Nicholas Phan Evangelist, Jesse Blumberg Jesus, Jeffrey Strauss Pilate, Amanda Forsythe, Terry Wey, Christian Immler ScTBar, Apollo’s Singers, Apollo’s Fire, Jeannette Sorrell
107:42 (2 CDs)
AV2369
[dropcap]J[/dropcap]eanette Sorrell performed the John Passion repeatedly in Passiontide 2016 in the Cleveland area of the USA, and this recording captures her style. Described as a dramatic presentation in the notes, some videos are being released on the Apollo’s Fire website which help this reviewer at least understand where Sorrell is coming from.
She conducts the performance, plays the continuo (with the narrative at least) and directs the staged dialogue, which took place on a well-lit platform among the players in the live performances. All members of the ‘cast’ seem to be drawn from the excellently prepared coro; but this is emphatically not an SATB quartet plus ripienists, but chorus of some twenty-something voices, who apparently stepped – or some of them – into the audience to perform some of the turba interjections. All the ‘characters’ sing off-copy with gesture, and the dialogue is so fast and furious that it sometimes seems a bit of a scramble. It also has the curious effect of making the Evangelist – at his best I think in the more reflective arias, which he also sings – over-dramatize some pretty unimportant passages like, Pilate said unto him, which should surely be delivered pretty sotto voce. It also has the downside of not really valuing the subtle pacing and changes in tonality in Bach’s setting of the text of John 18 & 19 when you follow the text pretty deliberately.
The chorus here in the turba sections is wonderful: crisp and bright, while able to give a subtly different character to the changing emotions of the crowd. But I am less sure about the imposed dramatic performance in the outer choruses and the chorales. In the opening chorus, there are substantial rallentandi at the end of each section, and the heavy accentuation of the four beats in a bar make for a plodding start. In the chorales, each line tends to be shaped as a unit on its own, so there is a loss of the liturgical quality of the whole, and the dynamic shading too is often exaggerated. In the final chorus the momentum almost grinds to a halt at the end of each section, and in the last chorale, the ‘dramatic’ pianissimo start – are the instruments playing at all? – builds to a huge fortissimo.
Despite these reservations, the arias are beautifully done, and apparently were performed with singers out front to engage the audience in reflection. Amanda Forsythe has a clear, bell-like voice ideal for this music: her Zerfließe is sublime; and Terry Wey is an experienced singer who makes the most of his rich timbre in the middle section of Es ist vollbracht – every note is beautifully articulated, though I could have done without his Handelian-style cadenza in Von den Stricken . Christian Immler is a wonderful bass (as is Jesse Blumberg, the Jesus), and his Eilt, eilt is perfect – as is the (?semi) SAT chorus. They are joined by excellent obbligato instrumentalists, and the balance and tempi in these arias are as good as it gets.
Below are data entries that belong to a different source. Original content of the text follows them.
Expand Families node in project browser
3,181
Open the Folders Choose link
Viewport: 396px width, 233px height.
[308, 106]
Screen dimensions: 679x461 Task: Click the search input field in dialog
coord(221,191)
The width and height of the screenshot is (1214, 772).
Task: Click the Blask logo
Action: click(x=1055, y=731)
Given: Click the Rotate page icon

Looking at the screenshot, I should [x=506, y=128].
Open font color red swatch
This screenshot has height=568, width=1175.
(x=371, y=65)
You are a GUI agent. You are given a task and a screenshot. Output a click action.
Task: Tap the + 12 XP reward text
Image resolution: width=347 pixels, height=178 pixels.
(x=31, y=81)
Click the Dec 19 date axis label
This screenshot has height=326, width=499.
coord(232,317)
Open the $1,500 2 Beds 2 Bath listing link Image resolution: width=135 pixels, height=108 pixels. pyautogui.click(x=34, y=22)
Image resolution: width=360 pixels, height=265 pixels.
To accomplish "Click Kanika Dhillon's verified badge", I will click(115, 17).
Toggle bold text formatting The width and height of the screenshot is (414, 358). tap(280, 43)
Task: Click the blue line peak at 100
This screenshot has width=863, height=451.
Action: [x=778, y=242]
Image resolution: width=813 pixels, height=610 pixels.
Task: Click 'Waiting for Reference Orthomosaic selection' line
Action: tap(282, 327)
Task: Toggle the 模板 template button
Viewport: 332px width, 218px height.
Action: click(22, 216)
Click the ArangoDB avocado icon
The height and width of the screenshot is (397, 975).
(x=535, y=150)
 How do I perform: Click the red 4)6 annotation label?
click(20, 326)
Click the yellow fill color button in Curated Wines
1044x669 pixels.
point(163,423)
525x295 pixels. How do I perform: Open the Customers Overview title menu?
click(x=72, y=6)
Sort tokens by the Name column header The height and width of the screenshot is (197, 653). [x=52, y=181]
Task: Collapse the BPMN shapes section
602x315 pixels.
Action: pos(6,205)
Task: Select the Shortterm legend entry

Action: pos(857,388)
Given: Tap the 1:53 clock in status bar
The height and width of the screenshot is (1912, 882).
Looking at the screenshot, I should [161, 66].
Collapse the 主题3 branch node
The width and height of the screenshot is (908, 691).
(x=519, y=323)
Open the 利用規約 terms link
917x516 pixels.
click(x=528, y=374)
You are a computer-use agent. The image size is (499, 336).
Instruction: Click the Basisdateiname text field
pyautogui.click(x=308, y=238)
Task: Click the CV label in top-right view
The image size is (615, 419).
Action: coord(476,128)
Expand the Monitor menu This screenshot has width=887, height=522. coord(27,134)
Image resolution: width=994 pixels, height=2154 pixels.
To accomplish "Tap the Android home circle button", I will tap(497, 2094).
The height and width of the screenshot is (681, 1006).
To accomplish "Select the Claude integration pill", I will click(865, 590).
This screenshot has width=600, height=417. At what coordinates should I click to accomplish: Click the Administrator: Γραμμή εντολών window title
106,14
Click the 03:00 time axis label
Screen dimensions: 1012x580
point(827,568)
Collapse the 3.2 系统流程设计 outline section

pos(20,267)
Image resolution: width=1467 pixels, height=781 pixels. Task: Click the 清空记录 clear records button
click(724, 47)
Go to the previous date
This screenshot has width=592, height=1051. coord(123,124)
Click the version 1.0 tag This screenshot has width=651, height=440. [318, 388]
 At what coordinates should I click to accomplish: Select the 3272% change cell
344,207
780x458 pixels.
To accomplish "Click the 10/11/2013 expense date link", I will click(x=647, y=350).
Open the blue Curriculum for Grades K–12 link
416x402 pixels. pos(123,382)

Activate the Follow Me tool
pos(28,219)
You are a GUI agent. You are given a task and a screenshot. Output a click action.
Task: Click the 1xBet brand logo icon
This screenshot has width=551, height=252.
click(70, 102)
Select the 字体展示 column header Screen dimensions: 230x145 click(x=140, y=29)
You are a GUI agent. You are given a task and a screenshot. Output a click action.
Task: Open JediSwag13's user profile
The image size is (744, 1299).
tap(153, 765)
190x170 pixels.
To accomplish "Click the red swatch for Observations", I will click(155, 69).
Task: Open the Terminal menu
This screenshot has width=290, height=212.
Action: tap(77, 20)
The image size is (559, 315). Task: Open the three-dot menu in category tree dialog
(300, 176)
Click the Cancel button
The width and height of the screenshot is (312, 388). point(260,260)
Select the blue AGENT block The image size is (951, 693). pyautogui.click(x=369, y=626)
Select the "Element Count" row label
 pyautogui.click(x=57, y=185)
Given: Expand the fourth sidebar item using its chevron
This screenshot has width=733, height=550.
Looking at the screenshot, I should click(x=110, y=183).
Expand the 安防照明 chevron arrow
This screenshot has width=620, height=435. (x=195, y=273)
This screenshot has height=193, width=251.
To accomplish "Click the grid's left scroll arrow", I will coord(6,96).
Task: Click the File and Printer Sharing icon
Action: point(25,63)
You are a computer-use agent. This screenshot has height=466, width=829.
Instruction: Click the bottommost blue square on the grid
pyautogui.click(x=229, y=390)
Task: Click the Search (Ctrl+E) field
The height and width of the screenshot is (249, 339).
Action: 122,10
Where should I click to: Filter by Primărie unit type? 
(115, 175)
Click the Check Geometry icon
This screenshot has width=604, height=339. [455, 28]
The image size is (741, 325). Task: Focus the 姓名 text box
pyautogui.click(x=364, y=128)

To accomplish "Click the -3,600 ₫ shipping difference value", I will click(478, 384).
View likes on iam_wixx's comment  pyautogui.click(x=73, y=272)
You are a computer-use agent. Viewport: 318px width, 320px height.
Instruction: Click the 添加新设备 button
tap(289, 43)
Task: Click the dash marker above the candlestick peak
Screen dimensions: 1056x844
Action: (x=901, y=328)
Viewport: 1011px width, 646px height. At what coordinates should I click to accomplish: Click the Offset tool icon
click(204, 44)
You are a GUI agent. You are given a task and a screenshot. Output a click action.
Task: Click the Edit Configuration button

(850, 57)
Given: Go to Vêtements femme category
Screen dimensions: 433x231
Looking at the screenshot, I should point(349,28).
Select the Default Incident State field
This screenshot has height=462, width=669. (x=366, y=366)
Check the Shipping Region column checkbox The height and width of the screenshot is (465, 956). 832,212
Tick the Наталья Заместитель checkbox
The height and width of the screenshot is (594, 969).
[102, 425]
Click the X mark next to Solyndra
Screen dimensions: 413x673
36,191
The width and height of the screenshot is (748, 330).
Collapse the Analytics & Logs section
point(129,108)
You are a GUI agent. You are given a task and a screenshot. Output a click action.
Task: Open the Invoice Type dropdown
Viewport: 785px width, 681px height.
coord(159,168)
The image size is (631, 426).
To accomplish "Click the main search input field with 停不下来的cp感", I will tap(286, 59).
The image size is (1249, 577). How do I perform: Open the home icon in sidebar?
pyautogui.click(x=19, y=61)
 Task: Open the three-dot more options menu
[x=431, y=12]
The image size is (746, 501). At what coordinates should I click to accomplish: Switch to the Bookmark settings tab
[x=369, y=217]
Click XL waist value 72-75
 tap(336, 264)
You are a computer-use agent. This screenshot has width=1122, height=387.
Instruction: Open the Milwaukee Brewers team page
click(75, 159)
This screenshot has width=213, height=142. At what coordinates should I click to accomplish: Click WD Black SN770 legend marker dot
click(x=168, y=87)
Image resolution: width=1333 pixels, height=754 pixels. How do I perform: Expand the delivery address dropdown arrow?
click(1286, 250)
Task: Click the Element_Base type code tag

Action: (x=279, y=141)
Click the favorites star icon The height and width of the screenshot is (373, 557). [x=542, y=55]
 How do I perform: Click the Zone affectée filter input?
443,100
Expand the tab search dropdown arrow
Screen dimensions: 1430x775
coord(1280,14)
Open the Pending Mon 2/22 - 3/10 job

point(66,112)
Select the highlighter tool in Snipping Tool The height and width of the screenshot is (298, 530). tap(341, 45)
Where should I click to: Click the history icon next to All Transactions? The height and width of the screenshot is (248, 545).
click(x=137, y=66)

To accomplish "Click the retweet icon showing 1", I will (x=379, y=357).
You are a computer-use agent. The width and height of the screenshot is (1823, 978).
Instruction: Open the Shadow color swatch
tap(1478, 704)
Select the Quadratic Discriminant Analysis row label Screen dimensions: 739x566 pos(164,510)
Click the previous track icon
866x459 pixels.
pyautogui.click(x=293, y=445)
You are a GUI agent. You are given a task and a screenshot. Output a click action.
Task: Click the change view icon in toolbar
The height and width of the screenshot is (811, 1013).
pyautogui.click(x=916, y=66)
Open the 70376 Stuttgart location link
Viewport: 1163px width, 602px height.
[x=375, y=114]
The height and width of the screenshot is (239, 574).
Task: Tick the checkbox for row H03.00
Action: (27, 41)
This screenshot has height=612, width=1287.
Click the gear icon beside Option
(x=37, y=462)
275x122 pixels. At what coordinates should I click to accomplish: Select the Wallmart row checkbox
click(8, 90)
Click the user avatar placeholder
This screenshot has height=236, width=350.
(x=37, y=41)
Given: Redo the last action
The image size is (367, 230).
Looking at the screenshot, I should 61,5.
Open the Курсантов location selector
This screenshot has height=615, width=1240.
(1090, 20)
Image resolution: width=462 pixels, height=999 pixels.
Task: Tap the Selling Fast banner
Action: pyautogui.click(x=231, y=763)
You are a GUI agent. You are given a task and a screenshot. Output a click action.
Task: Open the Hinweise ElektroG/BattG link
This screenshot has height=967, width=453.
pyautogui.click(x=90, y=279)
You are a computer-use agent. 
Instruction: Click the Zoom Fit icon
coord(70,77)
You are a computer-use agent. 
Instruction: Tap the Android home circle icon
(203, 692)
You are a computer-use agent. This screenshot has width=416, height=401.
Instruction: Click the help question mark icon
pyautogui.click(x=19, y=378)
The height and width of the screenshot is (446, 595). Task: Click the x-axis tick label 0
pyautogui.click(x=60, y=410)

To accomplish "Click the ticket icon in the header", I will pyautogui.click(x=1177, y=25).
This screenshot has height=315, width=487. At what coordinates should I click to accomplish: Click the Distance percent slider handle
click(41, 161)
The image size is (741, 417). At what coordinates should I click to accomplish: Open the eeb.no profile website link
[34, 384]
But Bach’s theological drama is somewhat masked by Sorrell. Her ‘visionary concept of a dramatic production’ divides the work into five ‘scenes’, and this division cuts across Bach own palindromic central section, which places the chorale Durch dein Gefängnis at the centre. And the imposition of her own characterization of the voice parts, means that she misses the theological point that it is the same leading bass voice who sings the words of Jesus who immediately after his death also sings the lilting 12/8 Mein teurer Heiland in the key of D major – a key associated with the trumpets of resurrection!
I am sure that the live performances were thrilling, and certainly the musicians – both instrumental and vocal – are really well prepared, and were carefully chosen; but people hoping that this performance will give them greater insights into how Bach understood the Passion according to St John might do better to stick with John Butt’s Dunedin performance or Pierre Pierlot’s with Ricercar.
But the quality of the recording is superb, and for those who need a modern dramatic take to get into Bach, this performance would be a serious contender.